WORK INSTRUCTIONS ▸ Reproduce the records word for word, from the first line up to and including the line with "pyautogui.click(x=414, y=590)".

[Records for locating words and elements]
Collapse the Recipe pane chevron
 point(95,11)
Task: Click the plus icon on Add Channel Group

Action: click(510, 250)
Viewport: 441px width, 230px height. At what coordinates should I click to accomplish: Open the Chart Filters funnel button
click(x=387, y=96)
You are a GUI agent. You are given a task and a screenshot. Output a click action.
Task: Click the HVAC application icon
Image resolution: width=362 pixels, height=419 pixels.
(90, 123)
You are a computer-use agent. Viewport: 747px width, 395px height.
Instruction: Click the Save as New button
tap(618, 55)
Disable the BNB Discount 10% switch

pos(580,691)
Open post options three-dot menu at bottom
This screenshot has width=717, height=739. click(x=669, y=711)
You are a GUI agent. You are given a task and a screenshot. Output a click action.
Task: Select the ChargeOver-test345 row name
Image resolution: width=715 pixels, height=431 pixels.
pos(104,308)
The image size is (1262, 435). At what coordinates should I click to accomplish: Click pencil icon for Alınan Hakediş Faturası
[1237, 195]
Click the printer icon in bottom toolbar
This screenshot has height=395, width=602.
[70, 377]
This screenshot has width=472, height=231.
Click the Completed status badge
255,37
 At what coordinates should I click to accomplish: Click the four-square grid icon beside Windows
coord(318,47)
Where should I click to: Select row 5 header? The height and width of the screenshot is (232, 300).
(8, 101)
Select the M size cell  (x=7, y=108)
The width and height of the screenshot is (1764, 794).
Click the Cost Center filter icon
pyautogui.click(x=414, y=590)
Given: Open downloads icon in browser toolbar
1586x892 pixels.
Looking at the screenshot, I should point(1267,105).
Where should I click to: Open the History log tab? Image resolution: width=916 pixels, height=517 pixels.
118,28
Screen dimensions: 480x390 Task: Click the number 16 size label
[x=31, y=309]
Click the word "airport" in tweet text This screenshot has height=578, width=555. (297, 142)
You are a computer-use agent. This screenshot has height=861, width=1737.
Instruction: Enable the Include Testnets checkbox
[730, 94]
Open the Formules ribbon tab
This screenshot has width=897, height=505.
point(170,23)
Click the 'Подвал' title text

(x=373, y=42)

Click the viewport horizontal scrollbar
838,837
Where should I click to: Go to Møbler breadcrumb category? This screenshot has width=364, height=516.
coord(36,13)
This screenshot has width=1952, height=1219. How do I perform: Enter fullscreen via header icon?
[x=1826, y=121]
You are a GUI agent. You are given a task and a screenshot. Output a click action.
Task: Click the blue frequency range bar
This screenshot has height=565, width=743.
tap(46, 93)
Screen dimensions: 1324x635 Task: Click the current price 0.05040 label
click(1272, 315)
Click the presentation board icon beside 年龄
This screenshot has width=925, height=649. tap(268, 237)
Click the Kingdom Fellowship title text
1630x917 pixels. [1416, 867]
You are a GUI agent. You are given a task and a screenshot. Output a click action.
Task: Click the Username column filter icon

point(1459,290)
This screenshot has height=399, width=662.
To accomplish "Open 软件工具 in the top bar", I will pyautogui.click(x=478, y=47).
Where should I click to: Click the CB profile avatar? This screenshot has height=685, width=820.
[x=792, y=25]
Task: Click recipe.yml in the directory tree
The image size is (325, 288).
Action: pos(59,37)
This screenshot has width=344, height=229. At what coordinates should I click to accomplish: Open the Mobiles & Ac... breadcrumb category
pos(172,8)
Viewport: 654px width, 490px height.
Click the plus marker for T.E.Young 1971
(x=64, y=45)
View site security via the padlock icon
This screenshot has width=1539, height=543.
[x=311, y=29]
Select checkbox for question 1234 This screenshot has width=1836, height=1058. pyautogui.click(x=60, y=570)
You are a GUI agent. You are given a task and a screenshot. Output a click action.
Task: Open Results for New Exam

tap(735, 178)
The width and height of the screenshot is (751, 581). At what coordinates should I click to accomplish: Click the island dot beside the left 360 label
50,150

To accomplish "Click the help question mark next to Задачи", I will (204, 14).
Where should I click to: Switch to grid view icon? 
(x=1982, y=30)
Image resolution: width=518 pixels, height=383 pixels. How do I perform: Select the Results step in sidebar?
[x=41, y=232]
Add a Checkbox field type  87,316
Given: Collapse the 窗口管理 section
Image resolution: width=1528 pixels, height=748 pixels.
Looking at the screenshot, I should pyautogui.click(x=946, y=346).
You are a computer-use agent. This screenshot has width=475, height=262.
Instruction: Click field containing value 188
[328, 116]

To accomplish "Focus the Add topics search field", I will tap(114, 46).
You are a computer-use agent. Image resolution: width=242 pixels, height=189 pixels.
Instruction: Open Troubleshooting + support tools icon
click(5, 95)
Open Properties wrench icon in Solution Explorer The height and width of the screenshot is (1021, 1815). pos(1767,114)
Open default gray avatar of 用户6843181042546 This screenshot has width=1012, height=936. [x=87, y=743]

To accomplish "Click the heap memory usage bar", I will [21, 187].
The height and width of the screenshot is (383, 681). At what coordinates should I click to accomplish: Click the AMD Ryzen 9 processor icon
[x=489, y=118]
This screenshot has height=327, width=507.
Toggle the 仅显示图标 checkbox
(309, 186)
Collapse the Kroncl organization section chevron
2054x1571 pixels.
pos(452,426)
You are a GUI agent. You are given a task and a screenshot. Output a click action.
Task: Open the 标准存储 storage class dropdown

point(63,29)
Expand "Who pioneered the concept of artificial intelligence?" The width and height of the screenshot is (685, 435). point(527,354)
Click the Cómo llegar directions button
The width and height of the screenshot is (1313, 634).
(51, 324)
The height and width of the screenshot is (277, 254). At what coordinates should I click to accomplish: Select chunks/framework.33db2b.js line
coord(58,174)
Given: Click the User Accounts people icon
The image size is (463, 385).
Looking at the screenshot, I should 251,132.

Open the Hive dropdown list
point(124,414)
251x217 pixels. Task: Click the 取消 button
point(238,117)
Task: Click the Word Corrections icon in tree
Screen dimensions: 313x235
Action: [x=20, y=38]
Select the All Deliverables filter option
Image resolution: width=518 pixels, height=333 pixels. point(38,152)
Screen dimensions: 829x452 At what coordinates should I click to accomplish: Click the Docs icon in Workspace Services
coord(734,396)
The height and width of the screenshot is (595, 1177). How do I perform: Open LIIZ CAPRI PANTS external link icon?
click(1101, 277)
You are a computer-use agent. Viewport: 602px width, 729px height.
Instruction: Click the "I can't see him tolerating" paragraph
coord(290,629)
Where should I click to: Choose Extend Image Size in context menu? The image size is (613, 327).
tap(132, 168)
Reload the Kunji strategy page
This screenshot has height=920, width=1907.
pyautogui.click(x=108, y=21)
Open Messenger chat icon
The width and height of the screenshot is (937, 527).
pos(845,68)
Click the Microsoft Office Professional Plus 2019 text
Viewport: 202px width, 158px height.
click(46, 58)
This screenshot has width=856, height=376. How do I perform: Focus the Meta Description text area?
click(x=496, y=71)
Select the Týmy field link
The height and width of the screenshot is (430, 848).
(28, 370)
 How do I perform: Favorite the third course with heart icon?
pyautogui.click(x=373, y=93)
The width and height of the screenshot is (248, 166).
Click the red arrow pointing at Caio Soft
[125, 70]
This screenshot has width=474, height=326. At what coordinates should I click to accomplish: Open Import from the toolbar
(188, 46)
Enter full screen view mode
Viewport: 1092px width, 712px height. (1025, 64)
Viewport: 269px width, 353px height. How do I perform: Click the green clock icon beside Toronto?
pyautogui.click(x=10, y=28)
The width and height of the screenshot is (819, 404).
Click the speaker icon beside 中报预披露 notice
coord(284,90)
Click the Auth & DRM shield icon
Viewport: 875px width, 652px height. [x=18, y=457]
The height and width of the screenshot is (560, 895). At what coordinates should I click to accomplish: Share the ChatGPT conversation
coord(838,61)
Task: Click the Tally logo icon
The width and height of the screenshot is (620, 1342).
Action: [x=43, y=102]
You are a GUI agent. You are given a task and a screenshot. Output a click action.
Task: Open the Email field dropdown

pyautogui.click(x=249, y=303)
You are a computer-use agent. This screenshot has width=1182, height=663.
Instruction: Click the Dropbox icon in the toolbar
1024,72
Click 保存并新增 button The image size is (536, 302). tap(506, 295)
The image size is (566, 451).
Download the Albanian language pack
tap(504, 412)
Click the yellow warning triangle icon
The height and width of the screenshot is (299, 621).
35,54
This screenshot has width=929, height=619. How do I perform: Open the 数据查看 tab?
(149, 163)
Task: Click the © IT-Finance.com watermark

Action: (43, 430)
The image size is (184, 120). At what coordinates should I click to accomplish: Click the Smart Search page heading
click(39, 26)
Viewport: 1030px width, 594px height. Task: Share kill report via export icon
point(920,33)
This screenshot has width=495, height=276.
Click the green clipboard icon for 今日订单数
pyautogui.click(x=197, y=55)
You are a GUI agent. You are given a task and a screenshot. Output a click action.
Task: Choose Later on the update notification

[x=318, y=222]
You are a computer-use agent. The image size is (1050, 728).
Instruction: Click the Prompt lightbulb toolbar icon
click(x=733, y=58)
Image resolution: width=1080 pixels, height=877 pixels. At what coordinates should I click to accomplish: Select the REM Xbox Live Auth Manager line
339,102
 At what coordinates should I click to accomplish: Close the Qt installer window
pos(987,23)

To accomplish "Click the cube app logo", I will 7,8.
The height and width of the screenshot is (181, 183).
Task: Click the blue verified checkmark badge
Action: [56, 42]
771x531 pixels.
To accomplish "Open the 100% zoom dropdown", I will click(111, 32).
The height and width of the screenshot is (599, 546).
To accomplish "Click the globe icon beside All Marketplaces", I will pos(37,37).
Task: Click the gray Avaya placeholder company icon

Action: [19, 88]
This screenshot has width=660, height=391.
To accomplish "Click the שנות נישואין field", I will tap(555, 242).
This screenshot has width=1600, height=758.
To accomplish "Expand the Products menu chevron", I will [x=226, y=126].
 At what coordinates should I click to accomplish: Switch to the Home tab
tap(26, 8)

OUTPUT ▸
Collapse the Recipe pane chevron
 point(95,11)
Task: Click the plus icon on Add Channel Group

Action: click(510, 250)
Viewport: 441px width, 230px height. At what coordinates should I click to accomplish: Open the Chart Filters funnel button
click(x=387, y=96)
You are a GUI agent. You are given a task and a screenshot. Output a click action.
Task: Click the HVAC application icon
Image resolution: width=362 pixels, height=419 pixels.
(90, 123)
You are a computer-use agent. Viewport: 747px width, 395px height.
Instruction: Click the Save as New button
tap(618, 55)
Disable the BNB Discount 10% switch

pos(580,691)
Open post options three-dot menu at bottom
This screenshot has width=717, height=739. click(x=669, y=711)
You are a GUI agent. You are given a task and a screenshot. Output a click action.
Task: Select the ChargeOver-test345 row name
Image resolution: width=715 pixels, height=431 pixels.
pos(104,308)
The image size is (1262, 435). At what coordinates should I click to accomplish: Click pencil icon for Alınan Hakediş Faturası
[1237, 195]
Click the printer icon in bottom toolbar
This screenshot has height=395, width=602.
[70, 377]
This screenshot has width=472, height=231.
Click the Completed status badge
255,37
 At what coordinates should I click to accomplish: Click the four-square grid icon beside Windows
coord(318,47)
Where should I click to: Select row 5 header? The height and width of the screenshot is (232, 300).
(8, 101)
Select the M size cell  (x=7, y=108)
The width and height of the screenshot is (1764, 794).
Click the Cost Center filter icon
pyautogui.click(x=414, y=590)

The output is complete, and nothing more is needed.